▶ _EXERCISE OBJECTIVE_:
Locate every line in the data below that contains the word "Collapse", and copy each one out.

___

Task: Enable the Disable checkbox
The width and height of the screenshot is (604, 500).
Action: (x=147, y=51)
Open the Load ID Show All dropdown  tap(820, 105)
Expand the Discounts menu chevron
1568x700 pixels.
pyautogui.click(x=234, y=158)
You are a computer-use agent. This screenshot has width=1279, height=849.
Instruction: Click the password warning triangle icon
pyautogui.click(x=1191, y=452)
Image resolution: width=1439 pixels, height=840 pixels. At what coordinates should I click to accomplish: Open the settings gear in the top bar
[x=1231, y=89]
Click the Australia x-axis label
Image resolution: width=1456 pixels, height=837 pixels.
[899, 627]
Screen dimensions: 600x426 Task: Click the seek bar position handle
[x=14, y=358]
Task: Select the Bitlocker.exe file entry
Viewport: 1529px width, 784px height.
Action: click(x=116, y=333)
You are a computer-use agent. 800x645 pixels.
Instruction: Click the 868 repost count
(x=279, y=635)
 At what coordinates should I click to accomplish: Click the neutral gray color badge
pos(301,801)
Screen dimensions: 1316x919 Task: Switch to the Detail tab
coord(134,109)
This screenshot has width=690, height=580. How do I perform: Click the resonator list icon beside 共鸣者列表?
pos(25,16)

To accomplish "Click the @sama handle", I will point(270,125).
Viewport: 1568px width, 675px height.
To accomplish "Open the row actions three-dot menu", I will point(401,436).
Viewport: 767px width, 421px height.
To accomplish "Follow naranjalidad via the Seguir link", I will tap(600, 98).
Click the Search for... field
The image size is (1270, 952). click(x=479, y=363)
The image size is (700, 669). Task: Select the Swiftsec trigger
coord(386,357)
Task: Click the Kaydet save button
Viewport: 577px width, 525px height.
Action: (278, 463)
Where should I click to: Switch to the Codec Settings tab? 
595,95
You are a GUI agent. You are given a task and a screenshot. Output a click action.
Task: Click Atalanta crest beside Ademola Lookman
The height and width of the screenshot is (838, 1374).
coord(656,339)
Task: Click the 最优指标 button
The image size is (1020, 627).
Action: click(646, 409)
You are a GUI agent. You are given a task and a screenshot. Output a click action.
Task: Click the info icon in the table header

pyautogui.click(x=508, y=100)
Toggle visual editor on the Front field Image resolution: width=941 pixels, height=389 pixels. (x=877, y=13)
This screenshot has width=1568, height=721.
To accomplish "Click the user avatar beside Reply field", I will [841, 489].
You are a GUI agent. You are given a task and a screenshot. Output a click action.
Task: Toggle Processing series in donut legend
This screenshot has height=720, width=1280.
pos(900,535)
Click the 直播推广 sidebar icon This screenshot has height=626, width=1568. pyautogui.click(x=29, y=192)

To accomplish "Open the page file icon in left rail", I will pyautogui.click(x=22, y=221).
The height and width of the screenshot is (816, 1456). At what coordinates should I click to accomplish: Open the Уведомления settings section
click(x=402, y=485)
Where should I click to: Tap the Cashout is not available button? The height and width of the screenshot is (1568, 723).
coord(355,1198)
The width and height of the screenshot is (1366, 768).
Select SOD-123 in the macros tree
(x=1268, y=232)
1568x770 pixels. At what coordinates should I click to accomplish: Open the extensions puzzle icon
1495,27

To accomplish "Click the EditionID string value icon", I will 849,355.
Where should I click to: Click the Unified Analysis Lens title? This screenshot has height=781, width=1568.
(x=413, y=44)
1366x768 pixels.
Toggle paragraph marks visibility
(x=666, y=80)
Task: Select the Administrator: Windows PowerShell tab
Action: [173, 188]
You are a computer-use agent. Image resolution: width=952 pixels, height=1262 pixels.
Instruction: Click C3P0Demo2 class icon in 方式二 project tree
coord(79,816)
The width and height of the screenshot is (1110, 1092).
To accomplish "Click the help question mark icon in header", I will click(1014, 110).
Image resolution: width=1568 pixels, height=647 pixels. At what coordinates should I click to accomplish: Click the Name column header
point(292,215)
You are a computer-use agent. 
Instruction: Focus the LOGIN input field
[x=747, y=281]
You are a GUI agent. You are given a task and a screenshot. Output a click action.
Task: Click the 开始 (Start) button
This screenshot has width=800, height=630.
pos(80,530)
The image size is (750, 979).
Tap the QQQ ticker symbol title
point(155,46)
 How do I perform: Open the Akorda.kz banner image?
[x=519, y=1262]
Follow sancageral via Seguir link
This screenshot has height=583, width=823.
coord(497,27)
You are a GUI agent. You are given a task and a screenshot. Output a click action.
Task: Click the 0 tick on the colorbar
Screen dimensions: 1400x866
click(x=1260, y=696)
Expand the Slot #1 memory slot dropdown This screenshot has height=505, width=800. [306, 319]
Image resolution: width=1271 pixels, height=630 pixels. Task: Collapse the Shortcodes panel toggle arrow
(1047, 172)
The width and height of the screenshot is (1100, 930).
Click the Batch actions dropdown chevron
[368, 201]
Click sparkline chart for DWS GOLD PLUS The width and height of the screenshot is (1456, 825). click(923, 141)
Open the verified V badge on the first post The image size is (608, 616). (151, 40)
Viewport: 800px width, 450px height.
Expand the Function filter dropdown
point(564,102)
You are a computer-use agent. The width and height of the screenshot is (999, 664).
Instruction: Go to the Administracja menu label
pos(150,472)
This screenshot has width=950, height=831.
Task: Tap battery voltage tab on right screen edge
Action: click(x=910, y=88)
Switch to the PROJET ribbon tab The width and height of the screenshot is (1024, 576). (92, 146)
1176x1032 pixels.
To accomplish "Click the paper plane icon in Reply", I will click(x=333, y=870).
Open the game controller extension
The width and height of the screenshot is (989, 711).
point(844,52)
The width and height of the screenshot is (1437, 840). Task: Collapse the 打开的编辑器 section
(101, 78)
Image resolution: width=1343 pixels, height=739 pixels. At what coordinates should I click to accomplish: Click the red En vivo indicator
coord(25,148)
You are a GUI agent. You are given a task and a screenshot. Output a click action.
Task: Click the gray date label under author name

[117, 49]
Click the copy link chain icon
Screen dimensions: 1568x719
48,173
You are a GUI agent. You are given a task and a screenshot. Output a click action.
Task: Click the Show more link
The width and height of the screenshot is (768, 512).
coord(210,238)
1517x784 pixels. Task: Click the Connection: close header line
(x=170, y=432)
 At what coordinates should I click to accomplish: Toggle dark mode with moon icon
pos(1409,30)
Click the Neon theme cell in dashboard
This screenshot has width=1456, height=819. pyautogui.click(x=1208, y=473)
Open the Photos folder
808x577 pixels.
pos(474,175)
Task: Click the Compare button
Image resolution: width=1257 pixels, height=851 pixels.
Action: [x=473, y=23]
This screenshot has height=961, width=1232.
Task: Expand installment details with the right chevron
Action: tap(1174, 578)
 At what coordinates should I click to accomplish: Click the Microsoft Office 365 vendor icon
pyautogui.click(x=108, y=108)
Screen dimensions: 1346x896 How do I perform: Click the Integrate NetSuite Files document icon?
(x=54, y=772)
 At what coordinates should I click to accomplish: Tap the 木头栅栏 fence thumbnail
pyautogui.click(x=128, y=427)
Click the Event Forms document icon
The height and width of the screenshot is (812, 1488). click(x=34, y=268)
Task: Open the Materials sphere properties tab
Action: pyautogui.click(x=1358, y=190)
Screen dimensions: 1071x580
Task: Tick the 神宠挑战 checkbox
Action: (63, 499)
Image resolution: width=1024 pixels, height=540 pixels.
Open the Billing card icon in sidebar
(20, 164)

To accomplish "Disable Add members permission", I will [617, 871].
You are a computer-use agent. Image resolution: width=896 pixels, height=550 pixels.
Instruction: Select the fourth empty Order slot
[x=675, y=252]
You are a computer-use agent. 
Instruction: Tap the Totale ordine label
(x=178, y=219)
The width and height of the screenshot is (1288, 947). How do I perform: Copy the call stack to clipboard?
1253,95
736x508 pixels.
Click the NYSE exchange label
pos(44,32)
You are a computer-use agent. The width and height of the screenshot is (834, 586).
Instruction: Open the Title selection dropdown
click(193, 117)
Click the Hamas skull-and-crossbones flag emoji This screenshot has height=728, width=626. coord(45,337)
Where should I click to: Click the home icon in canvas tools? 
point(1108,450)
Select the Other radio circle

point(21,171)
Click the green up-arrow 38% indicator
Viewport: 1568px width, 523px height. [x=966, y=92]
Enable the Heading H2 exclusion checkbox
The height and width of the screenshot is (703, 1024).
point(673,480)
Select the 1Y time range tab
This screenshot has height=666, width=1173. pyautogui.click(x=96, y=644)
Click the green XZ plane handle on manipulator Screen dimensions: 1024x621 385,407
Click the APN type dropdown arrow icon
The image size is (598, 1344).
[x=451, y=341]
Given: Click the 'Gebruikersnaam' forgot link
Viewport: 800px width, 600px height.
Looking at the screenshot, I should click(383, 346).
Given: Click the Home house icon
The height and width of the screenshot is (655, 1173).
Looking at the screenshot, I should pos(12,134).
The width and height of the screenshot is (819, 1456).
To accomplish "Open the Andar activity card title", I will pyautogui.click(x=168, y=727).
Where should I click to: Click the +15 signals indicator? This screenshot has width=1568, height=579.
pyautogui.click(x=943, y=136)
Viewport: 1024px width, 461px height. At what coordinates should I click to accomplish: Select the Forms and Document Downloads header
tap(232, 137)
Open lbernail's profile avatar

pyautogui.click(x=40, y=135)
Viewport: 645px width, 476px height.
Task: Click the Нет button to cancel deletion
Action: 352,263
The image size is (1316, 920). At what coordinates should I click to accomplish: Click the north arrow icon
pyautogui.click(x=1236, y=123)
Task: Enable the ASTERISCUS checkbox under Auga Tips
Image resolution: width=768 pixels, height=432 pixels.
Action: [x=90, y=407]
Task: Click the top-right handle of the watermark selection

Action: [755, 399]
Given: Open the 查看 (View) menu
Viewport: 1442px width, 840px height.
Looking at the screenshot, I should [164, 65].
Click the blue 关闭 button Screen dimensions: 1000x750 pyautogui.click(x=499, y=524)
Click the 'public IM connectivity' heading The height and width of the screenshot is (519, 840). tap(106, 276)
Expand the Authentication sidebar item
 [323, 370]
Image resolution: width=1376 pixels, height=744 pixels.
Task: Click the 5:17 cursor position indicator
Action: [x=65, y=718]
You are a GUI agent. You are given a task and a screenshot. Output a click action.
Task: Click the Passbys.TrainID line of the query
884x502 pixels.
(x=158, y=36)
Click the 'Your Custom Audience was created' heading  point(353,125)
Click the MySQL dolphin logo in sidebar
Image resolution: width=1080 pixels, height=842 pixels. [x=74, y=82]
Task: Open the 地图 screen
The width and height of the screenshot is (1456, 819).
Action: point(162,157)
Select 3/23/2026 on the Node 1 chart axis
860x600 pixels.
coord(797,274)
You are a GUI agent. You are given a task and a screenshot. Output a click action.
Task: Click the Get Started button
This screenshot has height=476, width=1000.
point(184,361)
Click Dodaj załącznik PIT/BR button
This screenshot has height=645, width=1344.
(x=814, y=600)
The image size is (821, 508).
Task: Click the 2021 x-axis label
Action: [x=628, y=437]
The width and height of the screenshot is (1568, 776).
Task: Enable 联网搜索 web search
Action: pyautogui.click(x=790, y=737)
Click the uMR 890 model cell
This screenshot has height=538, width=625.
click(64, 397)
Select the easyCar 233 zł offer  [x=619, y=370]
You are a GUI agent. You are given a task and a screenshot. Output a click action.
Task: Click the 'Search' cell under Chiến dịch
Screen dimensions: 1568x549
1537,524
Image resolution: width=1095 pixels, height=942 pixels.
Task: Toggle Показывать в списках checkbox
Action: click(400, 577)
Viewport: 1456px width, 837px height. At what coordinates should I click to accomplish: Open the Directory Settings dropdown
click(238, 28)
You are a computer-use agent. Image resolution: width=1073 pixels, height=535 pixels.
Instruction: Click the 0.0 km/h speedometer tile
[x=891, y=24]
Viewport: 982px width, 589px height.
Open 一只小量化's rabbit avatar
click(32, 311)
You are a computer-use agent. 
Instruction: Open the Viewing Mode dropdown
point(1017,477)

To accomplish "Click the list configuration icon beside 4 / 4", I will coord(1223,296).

___

▶ _WORKED SOLUTION_:
Image resolution: width=1271 pixels, height=630 pixels. Task: Collapse the Shortcodes panel toggle arrow
The width and height of the screenshot is (1437, 840). Task: Collapse the 打开的编辑器 section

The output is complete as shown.